At sentencing, the court must consider issuing a restraining order that can last up to 10 years. Anyone subject to a criminal protective order under PC 136.2 is also prohibited from owning or possessing firearms and must surrender any firearms they have.12California Legislative Information. California Penal Code 136.2 – Protective Orders in Criminal Proceedings These protections are particularly important in spousal rape cases, where the victim and accused may share a home and have ongoing logistical ties through children or property.

Civil Remedies for Survivors

A criminal prosecution is not the only legal path. California Civil Code 1708.5 creates a separate civil cause of action for sexual battery, allowing the victim to sue the perpetrator for money damages. A successful claim can result in general damages for pain and suffering, special damages for out-of-pocket costs like therapy and medical bills, and punitive damages designed to punish the wrongdoer. The court can also order injunctive relief.13California Legislative Information. California Civil Code 1708.5 – Sexual Battery

The civil case operates independently from the criminal case. A victim can pursue both simultaneously, and the burden of proof in a civil lawsuit is lower — preponderance of the evidence rather than beyond a reasonable doubt. Even if a criminal case does not result in conviction, the civil case can still succeed.

Collateral Consequences of a Conviction

The prison sentence and registration requirement are only part of the picture. A spousal rape conviction triggers additional consequences that follow the person long after release.

Federal Firearm Ban

Federal law prohibits anyone convicted of a crime punishable by more than one year of imprisonment from possessing firearms or ammunition.14Office of the Law Revision Counsel. 18 USC 922 – Unlawful Acts Because rape carries a three-to-eight-year sentence in California, every conviction triggers this lifetime federal ban. This is separate from and in addition to any state-level firearm restrictions imposed through a protective order.

Immigration Consequences

For non-citizens, a rape conviction is devastating to immigration status. Federal immigration law classifies rape as an “aggravated felony,” which makes a person deportable and permanently inadmissible to the United States.15Office of the Law Revision Counsel. 8 USC 1101 – Definitions There is no waiver for aggravated felonies — a conviction effectively ends any path to lawful permanent residence or citizenship and typically results in mandatory removal proceedings.

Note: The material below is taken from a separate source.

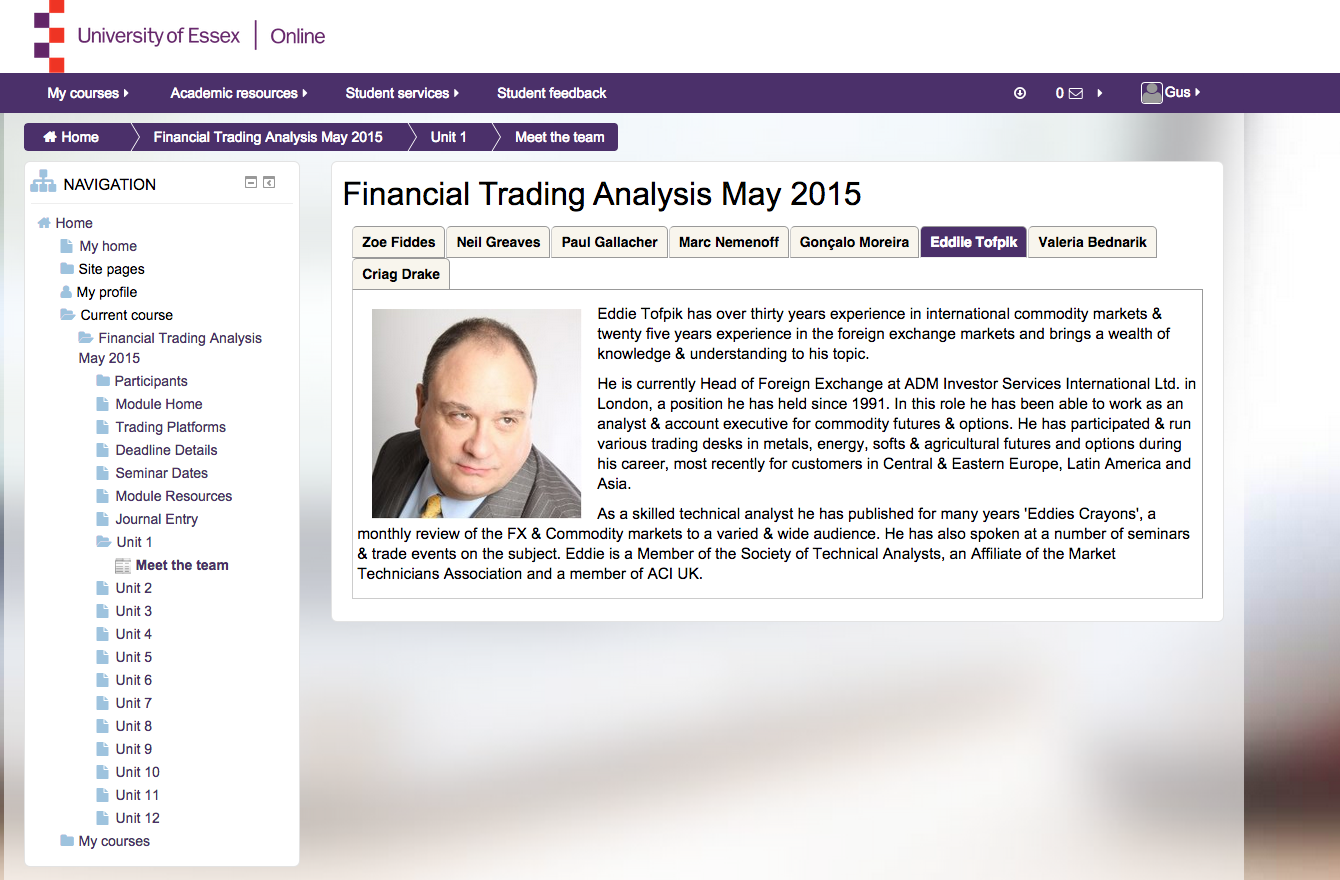Open messages via the envelope icon
Image resolution: width=1340 pixels, height=880 pixels.
1076,93
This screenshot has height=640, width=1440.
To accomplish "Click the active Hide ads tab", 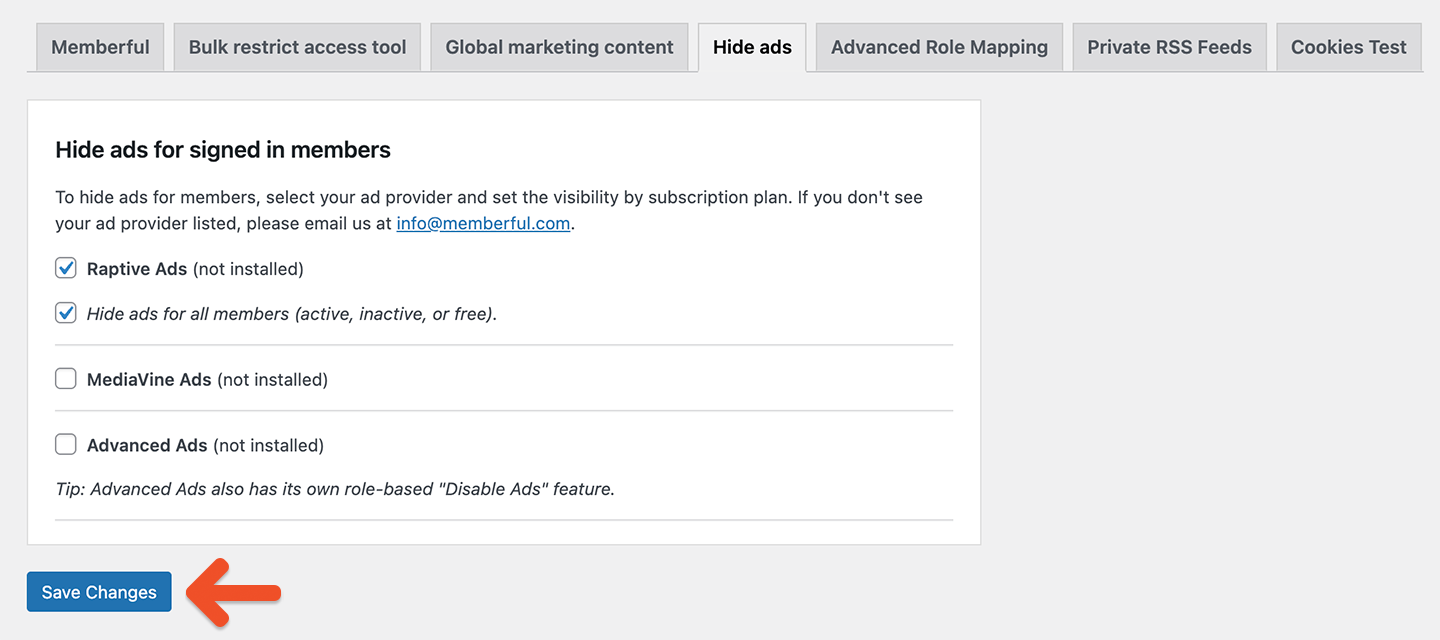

Employment and Professional Licensing

A felony sex offense conviction appears on background checks and bars the person from most positions in education, healthcare, childcare, and law enforcement. Professional licenses in regulated fields are routinely revoked or denied. The sex offender registration requirement compounds this, since registries are publicly searchable and many employers screen applicants against them. The practical reality is that a spousal rape conviction permanently reshapes a person’s ability to find work in most professional fields.